As campanhas eleitorais já estão nas ruas e a Justiça Eleitoral enfrenta o desafio de julgar as impugnações ao registro de candidatura e os abusos do direito de campanha. Para os candidatos a dificuldade é acompanhar as mudanças legislativas e saber o que podem e o que não podem fazer durante as campanhas.
Como sabemos o objetivo central de toda campanha é a captação, conquista ou atração dos votos. Porém, como salienta José Jairo Gomes, as buscas pelos votos deve ser “pautar pela licitude, cumprindo ao candidato e seus apoiadores se curvar às diretrizes ético-jurídicas”.
A propaganda é instrumento fundamental em qualquer campanha eleitoral, sem ela é quase impossível atingir os eleitores e obter êxito no certame, na medida em que através dela os candidatos tornam público seus projetos, suas ideias e propostas.
As legislações eleitorais trazem o regramento das propagandas durante o período de campanha, ou seja, o que pode ou não pode ser feito durante as eleições. O Código Eleitoral regula a matéria nos artigos 240 a 256 e a Lei das Eleições traz a matéria nos artigos 36 a 58.
Nas eleições desse ano, tal como ocorreu em 2018, a utilização dos meios eletrônicos na campanha está a pleno vapor. As novas tecnologias alteraram substancialmente as relações em uma sociedade conectada globalmente, estabelecendo formas diferentes de interação entre as pessoas. As equipes de campanha dos candidatos percebendo a mudança se apropriaram desses processos de comunicação em massa e retiram as propagandas das ruas e concentraram nas redes sociais.
Mas uma questão tem que ser enfrentada: há plena liberdade no mundo virtual?
Os que defendem a liberdade plena sustentam que no mundo virtual não há barreiras, é aberto a todos indistintamente, além disso, afirmam que seria impossível submeter a internet a rígido controle, uma vez que a sua gestão é descentralizada, não respeitando limites territoriais, já que muitos provedores se encontram estabelecidos no exterior. Destacam ainda, os defensores da internet livre, que as restrições privam os eleitores de terem acesso as informações para a formação de suas opiniões sobre o melhor candidato e prejudica os candidatos, que ficam limitados à propaganda feita em suas próprias páginas.

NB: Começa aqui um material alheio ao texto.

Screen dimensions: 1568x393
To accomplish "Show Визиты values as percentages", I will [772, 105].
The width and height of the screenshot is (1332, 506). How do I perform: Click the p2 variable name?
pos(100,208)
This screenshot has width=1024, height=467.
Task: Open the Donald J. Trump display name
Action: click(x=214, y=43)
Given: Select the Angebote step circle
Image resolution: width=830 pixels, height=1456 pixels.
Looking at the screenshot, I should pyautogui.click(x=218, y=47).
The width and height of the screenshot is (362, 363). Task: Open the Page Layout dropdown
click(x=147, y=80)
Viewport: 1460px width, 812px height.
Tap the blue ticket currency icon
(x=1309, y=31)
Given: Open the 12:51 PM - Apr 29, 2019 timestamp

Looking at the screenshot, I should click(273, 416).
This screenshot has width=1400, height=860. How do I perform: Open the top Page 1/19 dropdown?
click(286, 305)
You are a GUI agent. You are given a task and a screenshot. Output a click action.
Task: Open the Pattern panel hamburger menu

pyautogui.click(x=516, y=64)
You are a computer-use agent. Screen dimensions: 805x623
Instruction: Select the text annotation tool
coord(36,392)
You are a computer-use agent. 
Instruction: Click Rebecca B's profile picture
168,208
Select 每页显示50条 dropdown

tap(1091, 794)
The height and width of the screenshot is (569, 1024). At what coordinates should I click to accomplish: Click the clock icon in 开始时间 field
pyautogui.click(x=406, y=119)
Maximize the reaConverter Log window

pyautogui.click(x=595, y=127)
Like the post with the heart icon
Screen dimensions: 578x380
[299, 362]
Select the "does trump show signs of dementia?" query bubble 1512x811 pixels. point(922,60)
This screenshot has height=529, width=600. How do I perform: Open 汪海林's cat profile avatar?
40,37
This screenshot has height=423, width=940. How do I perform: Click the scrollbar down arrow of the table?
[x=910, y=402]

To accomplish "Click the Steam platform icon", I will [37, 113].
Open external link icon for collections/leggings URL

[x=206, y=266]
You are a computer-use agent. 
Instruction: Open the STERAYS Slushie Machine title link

Por outro lado, os que defendem a necessidade de regulamentação destacam ser a internet um espaço público, controlado por poucas sociedades empresárias e a ausência de regramentos deixa sem solução o problema de atribuição de responsabilidade jurídica pela prática de ilícitos, o que contribui, substancialmente, para a ocorrência de graves abusos, manipulação da opinião pública e a proliferação da famigeradas fake news (notícias falsas) nas redes sociais. Ressaltam que isso gera um desequilíbrio nas campanhas eleitorais, retirando a lisura das eleições, prejudicando, portanto, o normal funcionamento do regime democrático.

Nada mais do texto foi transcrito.